Dime.Scheduler keeps the relationship between an order and its lines intact, mapping each level onto its own record type. The production order is captured at the Job level, the production order line at the Task level, and each production order routing line becomes an Appointment. When an order has several lines, those lines all link back to the same job, so once they are planned they still trace to the production order they came from.

Here is where this module parts ways with the others. Sending the order creates the tasks, but the appointments are not yours to place by hand: they are created automatically from within Business Central. Dime.Scheduler leans on the production and routing rules in BC to build the planning, so the moment you send a production order, the appointments are already on the board.

Production orders

Planning production orders

For the same reason, there are no open tasks waiting in the open tasks grid for you to drag onto the board.
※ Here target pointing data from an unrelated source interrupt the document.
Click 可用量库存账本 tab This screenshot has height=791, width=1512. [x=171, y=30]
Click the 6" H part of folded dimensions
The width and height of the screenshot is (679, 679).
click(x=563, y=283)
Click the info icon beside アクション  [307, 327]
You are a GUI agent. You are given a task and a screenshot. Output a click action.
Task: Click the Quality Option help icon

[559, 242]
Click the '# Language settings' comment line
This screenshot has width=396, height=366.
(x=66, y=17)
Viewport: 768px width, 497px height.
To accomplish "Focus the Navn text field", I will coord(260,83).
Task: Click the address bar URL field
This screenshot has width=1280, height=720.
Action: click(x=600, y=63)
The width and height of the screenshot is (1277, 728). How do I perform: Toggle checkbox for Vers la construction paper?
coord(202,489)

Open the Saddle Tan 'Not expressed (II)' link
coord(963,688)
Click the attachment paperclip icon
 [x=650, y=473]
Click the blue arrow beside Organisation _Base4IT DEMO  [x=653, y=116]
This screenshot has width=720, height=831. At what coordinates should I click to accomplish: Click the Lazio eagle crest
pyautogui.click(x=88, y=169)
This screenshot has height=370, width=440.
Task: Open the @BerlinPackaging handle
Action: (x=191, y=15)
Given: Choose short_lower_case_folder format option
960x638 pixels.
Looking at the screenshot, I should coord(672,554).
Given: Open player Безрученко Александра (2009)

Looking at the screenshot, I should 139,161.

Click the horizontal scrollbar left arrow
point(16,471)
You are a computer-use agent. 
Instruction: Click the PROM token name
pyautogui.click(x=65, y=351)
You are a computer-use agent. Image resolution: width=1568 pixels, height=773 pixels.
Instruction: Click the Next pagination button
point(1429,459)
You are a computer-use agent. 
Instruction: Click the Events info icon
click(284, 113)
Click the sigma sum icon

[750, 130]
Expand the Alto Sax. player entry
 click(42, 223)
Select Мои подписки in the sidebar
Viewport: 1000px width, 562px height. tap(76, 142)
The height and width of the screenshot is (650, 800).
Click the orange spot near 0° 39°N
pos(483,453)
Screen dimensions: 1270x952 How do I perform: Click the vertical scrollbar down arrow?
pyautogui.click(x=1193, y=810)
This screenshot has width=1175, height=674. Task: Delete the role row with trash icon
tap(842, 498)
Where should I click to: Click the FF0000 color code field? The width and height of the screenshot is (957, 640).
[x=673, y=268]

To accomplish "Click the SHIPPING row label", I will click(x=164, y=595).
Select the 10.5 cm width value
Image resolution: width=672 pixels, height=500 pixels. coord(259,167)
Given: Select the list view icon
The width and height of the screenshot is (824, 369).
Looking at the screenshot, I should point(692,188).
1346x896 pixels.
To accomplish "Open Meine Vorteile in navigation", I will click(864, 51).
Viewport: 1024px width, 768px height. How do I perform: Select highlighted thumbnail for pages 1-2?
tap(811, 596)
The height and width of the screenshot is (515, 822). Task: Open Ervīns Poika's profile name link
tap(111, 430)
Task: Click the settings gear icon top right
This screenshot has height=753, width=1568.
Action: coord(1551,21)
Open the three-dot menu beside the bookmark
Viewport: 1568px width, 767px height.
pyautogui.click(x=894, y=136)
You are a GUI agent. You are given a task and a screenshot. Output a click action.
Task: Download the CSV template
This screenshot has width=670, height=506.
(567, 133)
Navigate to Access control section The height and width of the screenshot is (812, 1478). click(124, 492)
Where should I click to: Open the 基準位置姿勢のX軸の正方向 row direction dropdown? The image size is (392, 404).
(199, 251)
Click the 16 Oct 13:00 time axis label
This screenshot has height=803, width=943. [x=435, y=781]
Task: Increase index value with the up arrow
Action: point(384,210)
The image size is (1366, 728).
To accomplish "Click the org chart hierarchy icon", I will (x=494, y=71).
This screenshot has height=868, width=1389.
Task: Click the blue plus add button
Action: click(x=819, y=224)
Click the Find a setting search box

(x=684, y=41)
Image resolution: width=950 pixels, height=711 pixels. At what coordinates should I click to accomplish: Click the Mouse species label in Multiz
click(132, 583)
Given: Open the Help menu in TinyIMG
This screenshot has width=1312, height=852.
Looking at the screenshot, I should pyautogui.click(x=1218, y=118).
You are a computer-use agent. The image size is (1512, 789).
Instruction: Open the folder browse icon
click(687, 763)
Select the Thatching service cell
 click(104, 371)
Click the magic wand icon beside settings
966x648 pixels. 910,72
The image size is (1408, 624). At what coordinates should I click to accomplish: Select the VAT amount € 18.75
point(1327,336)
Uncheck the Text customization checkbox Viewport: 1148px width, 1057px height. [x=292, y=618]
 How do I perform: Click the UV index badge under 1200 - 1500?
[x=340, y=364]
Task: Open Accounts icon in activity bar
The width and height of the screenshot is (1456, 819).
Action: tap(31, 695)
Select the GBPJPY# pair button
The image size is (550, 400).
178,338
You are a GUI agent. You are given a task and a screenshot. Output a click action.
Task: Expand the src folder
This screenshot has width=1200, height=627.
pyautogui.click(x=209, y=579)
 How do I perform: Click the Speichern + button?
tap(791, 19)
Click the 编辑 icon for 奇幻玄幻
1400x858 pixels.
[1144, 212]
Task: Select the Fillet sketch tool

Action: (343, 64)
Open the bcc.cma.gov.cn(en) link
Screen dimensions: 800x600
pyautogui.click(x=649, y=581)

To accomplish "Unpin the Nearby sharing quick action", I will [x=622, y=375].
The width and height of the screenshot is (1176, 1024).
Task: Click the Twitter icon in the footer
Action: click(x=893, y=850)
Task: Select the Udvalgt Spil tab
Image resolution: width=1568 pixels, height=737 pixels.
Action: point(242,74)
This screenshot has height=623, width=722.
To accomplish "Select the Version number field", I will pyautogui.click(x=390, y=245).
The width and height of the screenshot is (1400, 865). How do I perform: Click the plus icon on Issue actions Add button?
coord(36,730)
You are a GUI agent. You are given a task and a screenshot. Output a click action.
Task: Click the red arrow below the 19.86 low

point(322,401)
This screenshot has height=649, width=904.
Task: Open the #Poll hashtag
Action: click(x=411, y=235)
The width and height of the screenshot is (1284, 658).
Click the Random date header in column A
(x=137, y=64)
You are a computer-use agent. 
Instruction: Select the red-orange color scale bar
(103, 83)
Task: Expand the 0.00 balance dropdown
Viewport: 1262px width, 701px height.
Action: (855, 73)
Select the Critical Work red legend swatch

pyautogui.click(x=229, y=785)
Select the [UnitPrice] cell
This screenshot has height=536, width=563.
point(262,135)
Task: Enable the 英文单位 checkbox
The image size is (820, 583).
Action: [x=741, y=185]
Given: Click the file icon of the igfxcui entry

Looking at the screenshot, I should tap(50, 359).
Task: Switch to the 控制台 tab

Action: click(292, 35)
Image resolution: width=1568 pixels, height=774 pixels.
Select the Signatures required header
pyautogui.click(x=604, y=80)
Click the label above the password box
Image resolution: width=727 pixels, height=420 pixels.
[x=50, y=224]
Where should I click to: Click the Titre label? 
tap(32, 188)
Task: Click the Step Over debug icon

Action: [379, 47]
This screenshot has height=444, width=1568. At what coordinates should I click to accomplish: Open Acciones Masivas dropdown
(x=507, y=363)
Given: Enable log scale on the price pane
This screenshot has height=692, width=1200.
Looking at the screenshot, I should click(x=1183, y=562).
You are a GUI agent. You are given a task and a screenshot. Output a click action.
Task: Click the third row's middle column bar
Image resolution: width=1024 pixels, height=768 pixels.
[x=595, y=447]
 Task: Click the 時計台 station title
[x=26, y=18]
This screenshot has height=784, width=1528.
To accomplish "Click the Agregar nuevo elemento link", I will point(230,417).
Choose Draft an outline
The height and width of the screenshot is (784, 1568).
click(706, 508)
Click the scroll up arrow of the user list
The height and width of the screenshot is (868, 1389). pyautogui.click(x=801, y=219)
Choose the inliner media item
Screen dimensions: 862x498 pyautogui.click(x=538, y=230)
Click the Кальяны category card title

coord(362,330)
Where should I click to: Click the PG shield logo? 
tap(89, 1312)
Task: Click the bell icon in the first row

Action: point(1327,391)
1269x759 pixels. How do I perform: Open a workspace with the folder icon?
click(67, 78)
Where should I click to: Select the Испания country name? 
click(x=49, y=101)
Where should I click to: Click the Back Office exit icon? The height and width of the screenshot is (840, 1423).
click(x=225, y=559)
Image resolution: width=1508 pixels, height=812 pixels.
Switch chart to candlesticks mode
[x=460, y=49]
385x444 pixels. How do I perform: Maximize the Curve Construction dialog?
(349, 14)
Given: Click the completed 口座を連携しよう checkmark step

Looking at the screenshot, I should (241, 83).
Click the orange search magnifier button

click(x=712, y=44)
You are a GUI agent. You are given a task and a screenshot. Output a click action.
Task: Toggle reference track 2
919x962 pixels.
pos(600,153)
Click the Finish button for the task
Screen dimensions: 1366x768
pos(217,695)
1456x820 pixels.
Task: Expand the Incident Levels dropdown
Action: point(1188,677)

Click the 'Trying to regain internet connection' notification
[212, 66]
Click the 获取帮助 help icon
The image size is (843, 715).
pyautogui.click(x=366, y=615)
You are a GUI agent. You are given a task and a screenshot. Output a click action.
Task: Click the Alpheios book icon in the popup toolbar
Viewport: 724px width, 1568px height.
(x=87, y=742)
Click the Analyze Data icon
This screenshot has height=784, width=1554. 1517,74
Business Central already knows which machine and work centers are allocated to each task, so Dime.Scheduler simply visualizes the planning that BC produced rather than asking you to assemble it.

That link runs both ways. Because each production order routing line corresponds directly to an appointment, moving an appointment is handed straight back to the production routing engine in Business Central, which validates the change and recalculates the rest of the order routing when it needs to. In the example below, shifting one appointment ripples through the other steps in the production order.

Resource allocation

In short, Dime.Scheduler keeps standard Business Central functionality in charge and adds visual scheduling on top of it.